Within the step-therapy framework, Florida law creates a specific exception for medications prescribed to treat schizophrenia, schizotypal disorders, or delusional disorders. If a patient was recently stabilized on a non-preferred drug — meaning prior authorization was previously granted and the medication was dispensed within the last 12 months — the prescriber can request approval without going through the usual step-therapy process of trying preferred drugs first.1Florida Senate. Florida Code 409.912 – Cost-Effective Purchasing of Health Care This matters because abruptly switching antipsychotic medications can trigger relapse in patients who have achieved stability, and getting back to that stable baseline is often harder the second time around.

Appealing a Medication Coverage Denial

If your managed care plan denies prior authorization for a medication, you have the right to challenge that decision. The process has two stages: an internal appeal with your plan and, if that fails, a state Fair Hearing through AHCA.

Internal Plan Appeal

You must generally start with your managed care plan’s internal appeal process before escalating to the state. Your plan is required to resolve a standard appeal within 30 calendar days and an expedited appeal — for urgent medical situations — within 72 hours.6eCFR. 42 CFR 438.408 – Resolution and Notification The plan can extend either deadline by up to 14 days if you request it or the plan demonstrates a legitimate need for additional information.
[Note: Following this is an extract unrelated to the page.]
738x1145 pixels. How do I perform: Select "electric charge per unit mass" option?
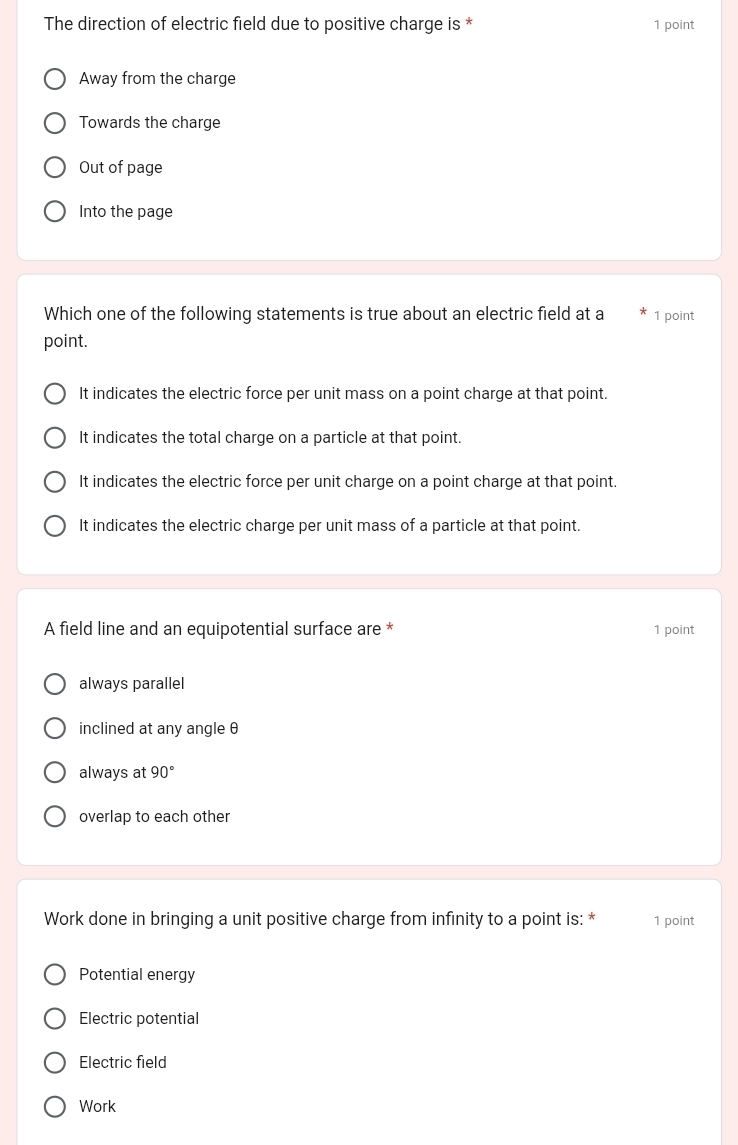click(55, 526)
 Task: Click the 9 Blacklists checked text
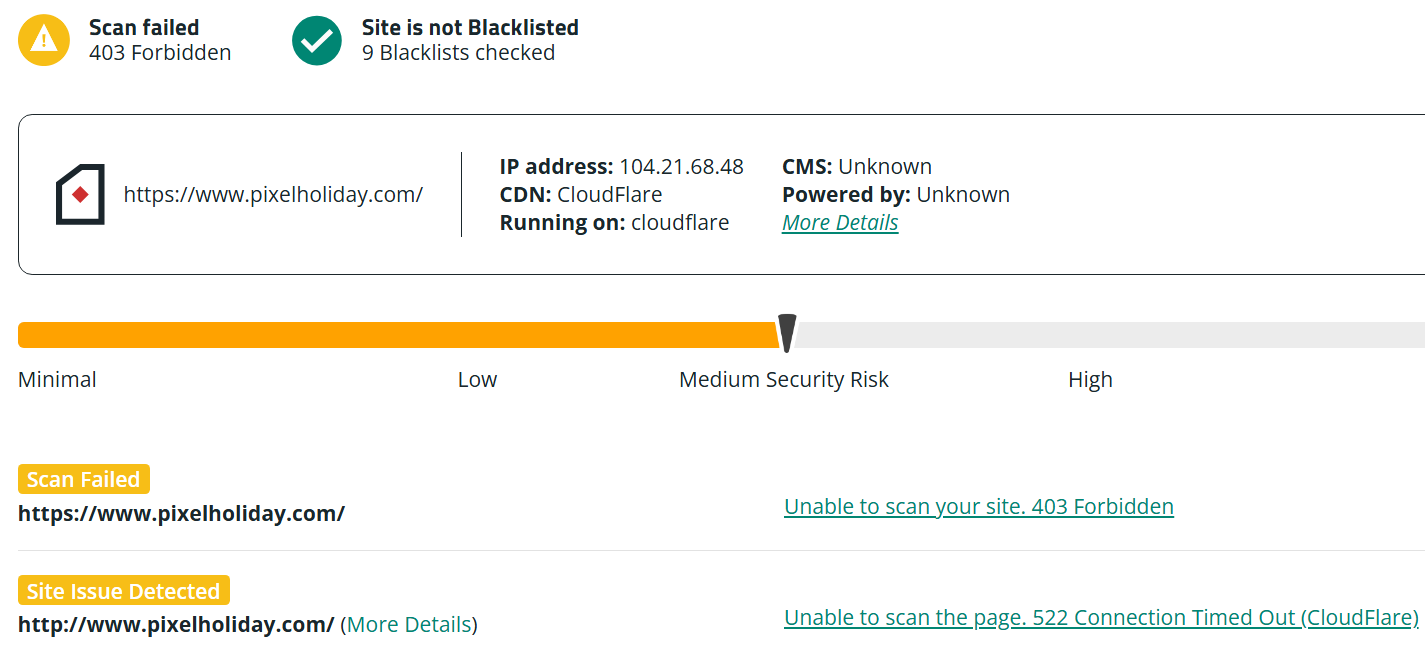(x=458, y=52)
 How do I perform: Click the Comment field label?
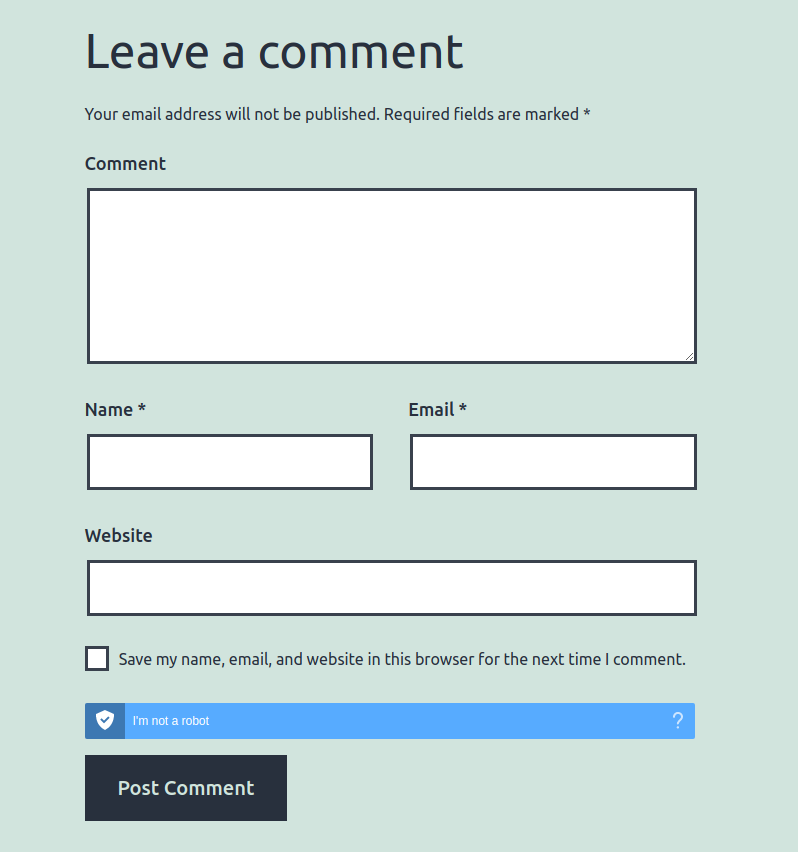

Once the plan resolves your appeal, it sends you a Notice of Plan Appeal Resolution explaining its decision.

There is one important shortcut: if your plan misses any of the required notice or timing deadlines, you are deemed to have exhausted the internal process and can skip straight to a state Fair Hearing.7eCFR. 42 CFR 438 Subpart F – Grievance and Appeal System

State Fair Hearing

After receiving the plan’s appeal resolution, you have 120 calendar days from the date of that notice to request a state Fair Hearing. Federal regulations require that states give enrollees between 90 and 120 days for this step, and Florida uses the maximum window.7eCFR. 42 CFR 438 Subpart F – Grievance and Appeal System You submit your hearing request to AHCA’s Office of Fair Hearings in writing, including details about the services denied and why you disagree with the plan’s decision. A hearing officer is assigned to preside over the proceeding.

Keeping Your Medication During the Appeal

If you’re already receiving a medication that your plan is trying to cut off or reduce, timing your appeal correctly can keep that medication flowing while the dispute is resolved. Under federal Medicaid rules, if you request a hearing before the date your benefits are set to end, your plan must continue providing the medication at least until a hearing decision is issued. The critical window is tight — you generally need to file within 10 to 15 days of the notice to preserve this right.8Centers for Medicare & Medicaid Services. Understanding Medicaid Fair Hearings If you lose the hearing, you may be asked to repay the cost of the medication that was continued during the appeal, so weigh that risk before relying on this protection.

Where to Find the Current PDL and Prior Authorization Forms

AHCA maintains the full PDL along with all prior authorization forms and step-therapy criteria on its Medicaid prescribed drugs page. Because the list updates frequently and your managed care plan may have additional formulary requirements layered on top of the state PDL, always check both the AHCA website and your specific plan’s drug formulary before assuming a medication is covered.2Florida Agency for Health Care Administration. Florida Medicaid Preferred Drug Program Your plan’s member services line can confirm whether a drug requires prior authorization and what documentation your provider will need to submit.